METTL3 Alters the m⁶A Methylation Status of pre-miR-320 and the Expression Levels of pre-miR-320 and miR-320 (A) Flowchart showing the procedures for identifying the METTL3 targets using m⁶A-RIP microarray analysis for RNA methylation. (B) Inhibitory effects of siMETTL3 to silence endogenous METTL3 on m⁶A methylation of pri-miRNAs (left panel) and pre-miRNAs (right) relative to those of siNC in BMSCs. n = 3. (C) Schematic diagram showing the procedure of m6A-RIP to measure the changes of m6A enrichment in RUNX2 mRNA upon silence of METTL3 in BMSCs. (D) Inhibitory effect of siMETTL3 on pre-miRNA methylation by m⁶A relative to that of siNC, as revealed by gene-specific m⁶A miR-320 assay in BMSCs. n = 4. (E) Upregulation of both pre-miR-320 and miR-320 levels by siMETTL3 as determined by qRT-PCR. n = 3. (F) Downregulation of both pre-miR-320 and miR-320 levels by METTL3 overexpression (METTL3-OE). n = 3. (G) siYTHDF2 decreased expression of pre-miR-320 after co-transfection of siMETTL3. n = 3. (H) miR-320 antisense inhibitor (AMO-320) reverses the inhibitory effects of METTL3 silence on the mRNA level of key osteogenesis genes, including RUNX2, BMP2, and SPP1, after 7 days of osteogenic induction. n = 3. (I) Counteracting effect of AMO-320 to the weakening of osteogenic ability caused by siMETTL3, as indicated by ALP staining.

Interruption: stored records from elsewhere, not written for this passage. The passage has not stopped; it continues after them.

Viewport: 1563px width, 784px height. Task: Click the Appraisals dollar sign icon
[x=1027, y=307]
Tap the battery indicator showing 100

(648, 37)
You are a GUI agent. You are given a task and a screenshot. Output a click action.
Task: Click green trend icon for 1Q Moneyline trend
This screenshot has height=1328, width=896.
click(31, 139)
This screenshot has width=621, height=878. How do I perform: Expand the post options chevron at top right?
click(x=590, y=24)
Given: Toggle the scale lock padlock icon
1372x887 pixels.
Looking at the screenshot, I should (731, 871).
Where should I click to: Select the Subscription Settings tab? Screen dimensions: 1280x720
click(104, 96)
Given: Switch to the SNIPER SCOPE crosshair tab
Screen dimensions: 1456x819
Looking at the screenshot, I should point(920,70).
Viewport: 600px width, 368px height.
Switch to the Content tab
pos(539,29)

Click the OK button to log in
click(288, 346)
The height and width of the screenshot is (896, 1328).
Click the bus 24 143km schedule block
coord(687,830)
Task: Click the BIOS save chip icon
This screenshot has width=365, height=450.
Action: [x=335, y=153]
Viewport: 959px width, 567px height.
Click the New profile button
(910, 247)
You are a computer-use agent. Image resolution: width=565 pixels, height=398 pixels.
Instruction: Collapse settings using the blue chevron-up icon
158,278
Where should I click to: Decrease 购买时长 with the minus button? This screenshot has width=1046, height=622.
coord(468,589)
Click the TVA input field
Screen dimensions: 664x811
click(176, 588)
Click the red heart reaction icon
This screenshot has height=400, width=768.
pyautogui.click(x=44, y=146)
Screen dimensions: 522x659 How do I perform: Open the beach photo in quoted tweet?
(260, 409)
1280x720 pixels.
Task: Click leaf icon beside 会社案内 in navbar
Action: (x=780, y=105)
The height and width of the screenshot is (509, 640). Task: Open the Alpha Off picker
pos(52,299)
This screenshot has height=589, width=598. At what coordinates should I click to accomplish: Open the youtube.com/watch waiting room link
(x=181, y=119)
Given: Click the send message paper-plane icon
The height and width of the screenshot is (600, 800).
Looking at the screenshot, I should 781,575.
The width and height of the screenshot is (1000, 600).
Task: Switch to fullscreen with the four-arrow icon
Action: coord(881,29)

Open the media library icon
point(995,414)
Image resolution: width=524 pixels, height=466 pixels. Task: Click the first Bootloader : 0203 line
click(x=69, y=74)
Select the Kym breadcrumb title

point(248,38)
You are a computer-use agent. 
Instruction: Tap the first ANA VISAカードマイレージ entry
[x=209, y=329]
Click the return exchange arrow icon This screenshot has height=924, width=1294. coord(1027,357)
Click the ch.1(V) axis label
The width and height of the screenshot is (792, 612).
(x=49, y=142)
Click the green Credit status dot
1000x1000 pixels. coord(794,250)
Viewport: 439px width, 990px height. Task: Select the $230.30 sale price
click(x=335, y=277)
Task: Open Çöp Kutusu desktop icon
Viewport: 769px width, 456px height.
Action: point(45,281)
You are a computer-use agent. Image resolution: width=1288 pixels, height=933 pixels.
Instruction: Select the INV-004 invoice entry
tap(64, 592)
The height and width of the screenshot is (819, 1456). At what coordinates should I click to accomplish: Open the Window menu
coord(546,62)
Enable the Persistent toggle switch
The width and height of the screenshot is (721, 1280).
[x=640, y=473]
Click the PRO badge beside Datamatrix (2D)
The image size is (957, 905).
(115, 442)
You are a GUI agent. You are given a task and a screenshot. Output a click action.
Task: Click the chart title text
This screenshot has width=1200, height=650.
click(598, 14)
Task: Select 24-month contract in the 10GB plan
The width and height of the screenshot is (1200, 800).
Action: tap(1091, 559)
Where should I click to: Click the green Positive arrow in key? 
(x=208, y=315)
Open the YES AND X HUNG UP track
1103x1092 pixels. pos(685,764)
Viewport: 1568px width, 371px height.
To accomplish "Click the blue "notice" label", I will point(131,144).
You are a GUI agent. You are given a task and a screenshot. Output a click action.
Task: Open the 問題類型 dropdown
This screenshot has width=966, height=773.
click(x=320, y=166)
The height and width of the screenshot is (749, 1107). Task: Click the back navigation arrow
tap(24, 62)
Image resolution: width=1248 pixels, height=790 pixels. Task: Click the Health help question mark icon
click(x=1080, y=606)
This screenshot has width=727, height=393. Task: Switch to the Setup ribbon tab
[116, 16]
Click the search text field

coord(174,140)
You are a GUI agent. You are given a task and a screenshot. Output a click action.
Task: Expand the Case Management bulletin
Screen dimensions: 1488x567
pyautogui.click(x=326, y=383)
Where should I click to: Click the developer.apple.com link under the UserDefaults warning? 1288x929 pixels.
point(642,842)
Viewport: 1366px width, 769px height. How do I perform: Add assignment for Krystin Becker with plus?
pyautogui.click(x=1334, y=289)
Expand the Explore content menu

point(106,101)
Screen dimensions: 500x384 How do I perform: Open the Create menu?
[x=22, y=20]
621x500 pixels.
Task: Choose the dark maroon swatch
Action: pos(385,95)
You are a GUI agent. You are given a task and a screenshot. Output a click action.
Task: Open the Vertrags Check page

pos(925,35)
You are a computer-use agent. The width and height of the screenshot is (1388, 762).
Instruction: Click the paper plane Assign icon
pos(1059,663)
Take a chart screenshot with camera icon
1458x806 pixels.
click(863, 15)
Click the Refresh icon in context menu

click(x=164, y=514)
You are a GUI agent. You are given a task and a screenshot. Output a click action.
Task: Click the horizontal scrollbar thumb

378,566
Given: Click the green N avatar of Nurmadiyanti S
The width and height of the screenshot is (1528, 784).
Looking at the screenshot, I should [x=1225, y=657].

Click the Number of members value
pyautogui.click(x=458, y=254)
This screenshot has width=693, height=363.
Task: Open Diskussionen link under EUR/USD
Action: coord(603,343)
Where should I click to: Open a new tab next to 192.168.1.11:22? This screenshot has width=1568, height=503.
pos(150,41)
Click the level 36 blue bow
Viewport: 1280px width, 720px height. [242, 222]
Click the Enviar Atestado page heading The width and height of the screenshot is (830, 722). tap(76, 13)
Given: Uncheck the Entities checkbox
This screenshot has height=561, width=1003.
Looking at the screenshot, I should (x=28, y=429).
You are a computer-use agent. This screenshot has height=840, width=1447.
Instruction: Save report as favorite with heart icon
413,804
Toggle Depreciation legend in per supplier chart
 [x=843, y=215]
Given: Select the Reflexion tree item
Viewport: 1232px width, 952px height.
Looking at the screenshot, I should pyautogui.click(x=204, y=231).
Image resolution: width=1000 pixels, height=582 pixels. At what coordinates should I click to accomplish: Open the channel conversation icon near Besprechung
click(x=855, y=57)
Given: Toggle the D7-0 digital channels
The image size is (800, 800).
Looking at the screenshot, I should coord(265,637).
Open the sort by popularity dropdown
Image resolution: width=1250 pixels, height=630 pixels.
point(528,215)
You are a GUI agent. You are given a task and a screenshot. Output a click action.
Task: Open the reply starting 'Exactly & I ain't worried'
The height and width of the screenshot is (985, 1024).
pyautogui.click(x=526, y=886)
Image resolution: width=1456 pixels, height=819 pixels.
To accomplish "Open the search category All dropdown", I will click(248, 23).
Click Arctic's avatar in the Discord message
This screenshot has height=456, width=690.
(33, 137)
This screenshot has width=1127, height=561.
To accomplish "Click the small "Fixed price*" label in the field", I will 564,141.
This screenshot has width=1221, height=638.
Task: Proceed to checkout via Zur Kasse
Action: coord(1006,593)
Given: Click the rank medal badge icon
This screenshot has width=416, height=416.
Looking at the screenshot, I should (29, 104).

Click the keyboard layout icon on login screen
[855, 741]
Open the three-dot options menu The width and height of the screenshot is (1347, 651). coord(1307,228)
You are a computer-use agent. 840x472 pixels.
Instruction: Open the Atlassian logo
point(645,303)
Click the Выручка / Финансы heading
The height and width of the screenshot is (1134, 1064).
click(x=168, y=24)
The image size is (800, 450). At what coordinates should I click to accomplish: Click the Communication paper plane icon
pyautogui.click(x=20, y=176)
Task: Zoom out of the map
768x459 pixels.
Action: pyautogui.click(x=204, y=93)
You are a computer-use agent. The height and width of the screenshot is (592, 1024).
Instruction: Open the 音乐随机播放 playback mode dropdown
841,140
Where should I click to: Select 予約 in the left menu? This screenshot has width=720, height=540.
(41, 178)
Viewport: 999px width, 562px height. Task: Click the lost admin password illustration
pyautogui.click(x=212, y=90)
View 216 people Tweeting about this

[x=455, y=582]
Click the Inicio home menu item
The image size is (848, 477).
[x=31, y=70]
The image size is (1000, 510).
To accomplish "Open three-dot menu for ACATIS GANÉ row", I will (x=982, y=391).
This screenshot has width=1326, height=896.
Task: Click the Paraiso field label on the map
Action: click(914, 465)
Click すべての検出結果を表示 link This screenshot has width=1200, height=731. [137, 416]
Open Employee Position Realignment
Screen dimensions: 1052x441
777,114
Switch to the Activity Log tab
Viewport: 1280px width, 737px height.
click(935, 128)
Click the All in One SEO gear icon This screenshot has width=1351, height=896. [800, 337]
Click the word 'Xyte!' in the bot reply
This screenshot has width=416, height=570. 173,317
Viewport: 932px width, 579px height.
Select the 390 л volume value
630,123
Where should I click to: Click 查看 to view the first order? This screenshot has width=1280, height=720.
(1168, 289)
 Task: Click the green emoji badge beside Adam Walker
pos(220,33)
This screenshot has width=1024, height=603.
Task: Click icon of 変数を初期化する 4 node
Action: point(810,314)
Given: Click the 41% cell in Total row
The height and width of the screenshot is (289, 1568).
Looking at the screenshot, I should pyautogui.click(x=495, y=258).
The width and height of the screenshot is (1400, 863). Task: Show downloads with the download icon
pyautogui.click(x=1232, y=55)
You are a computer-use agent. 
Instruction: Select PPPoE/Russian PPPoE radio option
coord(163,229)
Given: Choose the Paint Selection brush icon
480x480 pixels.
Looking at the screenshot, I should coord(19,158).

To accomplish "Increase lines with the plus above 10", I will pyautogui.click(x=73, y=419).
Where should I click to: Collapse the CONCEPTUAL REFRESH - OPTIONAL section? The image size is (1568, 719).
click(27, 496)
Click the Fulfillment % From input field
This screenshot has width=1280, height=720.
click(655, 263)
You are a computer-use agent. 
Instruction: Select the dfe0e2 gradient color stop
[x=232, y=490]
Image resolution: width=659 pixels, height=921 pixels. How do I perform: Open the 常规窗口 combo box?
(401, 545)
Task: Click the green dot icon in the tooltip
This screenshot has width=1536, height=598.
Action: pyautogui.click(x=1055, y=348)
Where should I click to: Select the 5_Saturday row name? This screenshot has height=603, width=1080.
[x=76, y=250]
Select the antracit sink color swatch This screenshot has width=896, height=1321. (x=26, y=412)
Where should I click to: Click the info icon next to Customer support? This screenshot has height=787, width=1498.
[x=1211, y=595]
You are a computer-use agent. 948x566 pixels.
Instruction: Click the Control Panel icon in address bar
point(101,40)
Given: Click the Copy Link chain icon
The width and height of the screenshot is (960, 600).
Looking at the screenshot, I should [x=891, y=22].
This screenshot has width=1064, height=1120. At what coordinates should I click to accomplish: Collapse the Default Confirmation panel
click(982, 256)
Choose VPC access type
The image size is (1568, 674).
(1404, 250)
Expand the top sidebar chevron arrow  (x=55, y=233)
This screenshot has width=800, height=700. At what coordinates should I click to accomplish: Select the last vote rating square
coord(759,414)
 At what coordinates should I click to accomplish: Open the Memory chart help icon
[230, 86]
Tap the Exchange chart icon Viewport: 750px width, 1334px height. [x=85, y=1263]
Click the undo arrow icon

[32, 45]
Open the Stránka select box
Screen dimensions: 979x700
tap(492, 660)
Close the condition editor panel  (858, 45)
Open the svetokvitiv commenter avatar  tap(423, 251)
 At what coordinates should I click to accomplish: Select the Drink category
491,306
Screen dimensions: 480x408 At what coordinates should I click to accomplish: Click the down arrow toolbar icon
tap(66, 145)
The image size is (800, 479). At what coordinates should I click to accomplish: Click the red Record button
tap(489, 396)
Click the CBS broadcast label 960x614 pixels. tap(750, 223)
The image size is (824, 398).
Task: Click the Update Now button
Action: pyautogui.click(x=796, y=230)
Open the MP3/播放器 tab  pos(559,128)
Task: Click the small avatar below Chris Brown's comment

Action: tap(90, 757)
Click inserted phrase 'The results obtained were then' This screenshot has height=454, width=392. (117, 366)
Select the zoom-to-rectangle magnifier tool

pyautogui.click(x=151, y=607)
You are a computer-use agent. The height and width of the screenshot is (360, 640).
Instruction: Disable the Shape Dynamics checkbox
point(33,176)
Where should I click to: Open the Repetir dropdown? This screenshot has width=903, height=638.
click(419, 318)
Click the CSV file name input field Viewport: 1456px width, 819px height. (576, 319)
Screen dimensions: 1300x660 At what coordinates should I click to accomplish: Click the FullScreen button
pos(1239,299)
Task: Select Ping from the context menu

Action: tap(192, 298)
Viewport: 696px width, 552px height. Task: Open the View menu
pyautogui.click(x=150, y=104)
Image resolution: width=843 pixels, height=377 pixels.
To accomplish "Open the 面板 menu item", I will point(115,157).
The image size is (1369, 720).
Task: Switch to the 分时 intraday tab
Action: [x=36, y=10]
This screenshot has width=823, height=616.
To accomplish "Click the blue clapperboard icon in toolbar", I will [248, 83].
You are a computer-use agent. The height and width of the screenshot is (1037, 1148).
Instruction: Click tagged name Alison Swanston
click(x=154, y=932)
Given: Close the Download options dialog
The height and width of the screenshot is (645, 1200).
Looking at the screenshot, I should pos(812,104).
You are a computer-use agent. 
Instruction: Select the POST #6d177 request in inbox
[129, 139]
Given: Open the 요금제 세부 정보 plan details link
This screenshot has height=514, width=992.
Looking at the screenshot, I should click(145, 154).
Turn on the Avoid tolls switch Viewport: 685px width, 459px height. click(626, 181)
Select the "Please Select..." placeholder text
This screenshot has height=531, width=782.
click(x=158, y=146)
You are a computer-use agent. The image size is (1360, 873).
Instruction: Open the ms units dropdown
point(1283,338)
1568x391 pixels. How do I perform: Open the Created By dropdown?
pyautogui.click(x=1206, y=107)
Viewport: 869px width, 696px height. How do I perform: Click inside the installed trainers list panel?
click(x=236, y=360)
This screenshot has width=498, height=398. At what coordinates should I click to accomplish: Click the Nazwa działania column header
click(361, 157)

Scale bar, 150 μm. Data are expressed as mean ± SEM. *p < 0.05, **p < 0.01, ***p < 0.001. n = 3.

Figure 7

RUNX2 as a Target Gene of miR-320 and a Mediator of the Osteogenic Action of the METTL3/m⁶A Modification Axis (A) Sequence alignment showing the complementarity between miR-320 and RUNX2 gene with three potential binding sites (seed sites). The bases in red indicate the seed site, and the vertical lines represent the base pairing between miR-320 and RUNX2. (B and C) Lower expression levels of RUNX2 in bone tissues in osteoporosis patients than in healthy subjects (B; n = 6) and in OVX mice than in sham-control counterparts (C; n = 7). (D) Western blot results showing the repressive effect of miR-320 on RUNX2 protein level in BMSCs. n = 3. (E and F) Downregulation of RUNX2 at both mRNA (E) and protein (F) levels by silencing METTL3 with siMETTL3, as reported by qRT-PCR and western blot analysis. n = 3. (G) Potential sites and regions for m⁶A modification in the sequence of RUNX2 gene. (H) Gene-specific m⁶A-qPCR assay showing the reduction of m⁶A modification in specific regions of RUNX2 gene by siMETTL3 in BMSCs. (I) Changes of half-life (t_1/2) of RUNX2 mRNA in BMSCs with or without METTL3 depletion. (J) YTHDF1 siRNA (siYTHDF1) downregulates RUNX2 expression in the presence of METTL3-OE. (K) Alizarin red S staining results showing a slight recovery to osteogenic ability weakened by siMETTL3 in BMSCs. Scale bar, 150 μm. (L) RUNX2 overexpression exhibited a reversion effect on mRNA levels of BMP2 and SPP1, which was decreased by siMETTL3 after 7 days of osteogenic induction. n = 3. Data are expressed as mean ± SEM. **p < 0.01, ***p < 0.001.